__PAGE EXTRACT__
##########
Newton had been reluctant to publish his calculus because he feared controversy and criticism. He was close to the Swiss mathematician Nicolas Fatio de Duillier. In 1691, Duillier started to write a new version of Newton's Principia, and corresponded with Leibniz. In 1693, the relationship between Duillier and Newton deteriorated and the book was never completed. Starting in 1699, other members of the Royal Society, such as Duillier, accused Leibniz of plagiarism. The dispute then broke out in full force in 1711 when the Royal Society proclaimed in a study that it was Newton who was the true discoverer and labelled Leibniz a fraud; it was later found that Newton wrote the study's concluding remarks on Leibniz. Thus began the bitter controversy which marred the lives of both Newton and Leibniz until the latter's death in 1716.
##########
__DATASET CONTENT__
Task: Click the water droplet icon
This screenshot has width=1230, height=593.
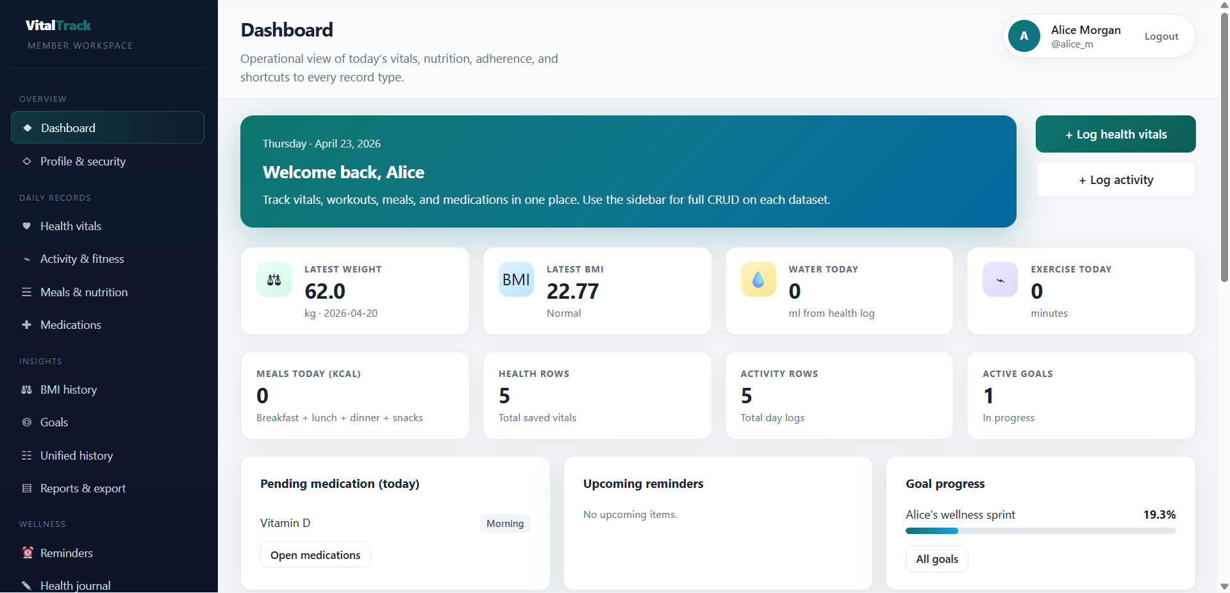Action: 758,280
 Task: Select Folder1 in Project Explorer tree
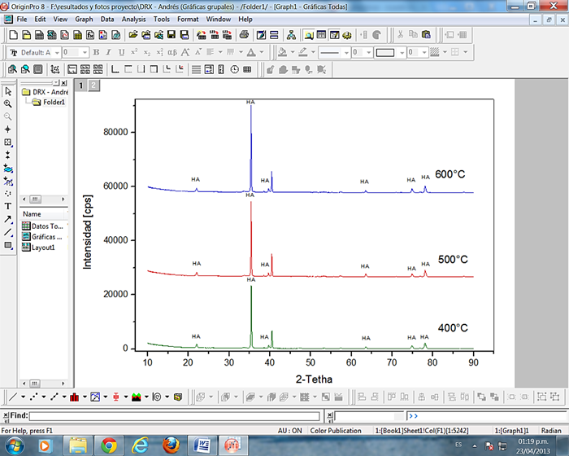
##########
__GIVEN EXERCISE 1__
Retype the passage about the Newton–Leibniz dispute from "Newton had been" up to and including "death in 1716.".
__GIVEN EXERCISE 2__
Write what comes next in the passage about the Newton–Leibniz dispute, continuing after its final sentence.

__EXERCISE RESULT 1__
Newton had been reluctant to publish his calculus because he feared controversy and criticism. He was close to the Swiss mathematician Nicolas Fatio de Duillier. In 1691, Duillier started to write a new version of Newton's Principia, and corresponded with Leibniz. In 1693, the relationship between Duillier and Newton deteriorated and the book was never completed. Starting in 1699, other members of the Royal Society, such as Duillier, accused Leibniz of plagiarism. The dispute then broke out in full force in 1711 when the Royal Society proclaimed in a study that it was Newton who was the true discoverer and labelled Leibniz a fraud; it was later found that Newton wrote the study's concluding remarks on Leibniz. Thus began the bitter controversy which marred the lives of both Newton and Leibniz until the latter's death in 1716.

__EXERCISE RESULT 2__
Newton is generally credited with the generalised binomial theorem, valid for any exponent. He discovered Newton's identities, Newton's method, classified cubic plane curves (polynomials of degree three in two variables), made substantial contributions to the theory of finite differences, and was the first to use fractional indices and to employ coordinate geometry to derive solutions to Diophantine equations. He approximated partial sums of the harmonic series by logarithms (a precursor to Euler's summation formula) and was the first to use power series with confidence and to revert power series. Newton's work on infinite series was inspired by Simon Stevin's decimals.

In 1666, Newton observed that the spectrum of colours exiting a prism in the position of minimum deviation is oblong, even when the light ray entering the prism is circular, which is to say, the prism refracts different colours by different angles. This led him to conclude that colour is a property intrinsic to light – a point which had, until then, been a matter of debate.

From 1670 to 1672, Newton lectured on optics. During this period he investigated the refraction of light, demonstrating that the multicoloured image produced by a prism, which he named a spectrum, could be recomposed into white light by a lens and a second prism. Modern scholarship has revealed that Newton's analysis and resynthesis of white light owes a debt to corpuscular alchemy.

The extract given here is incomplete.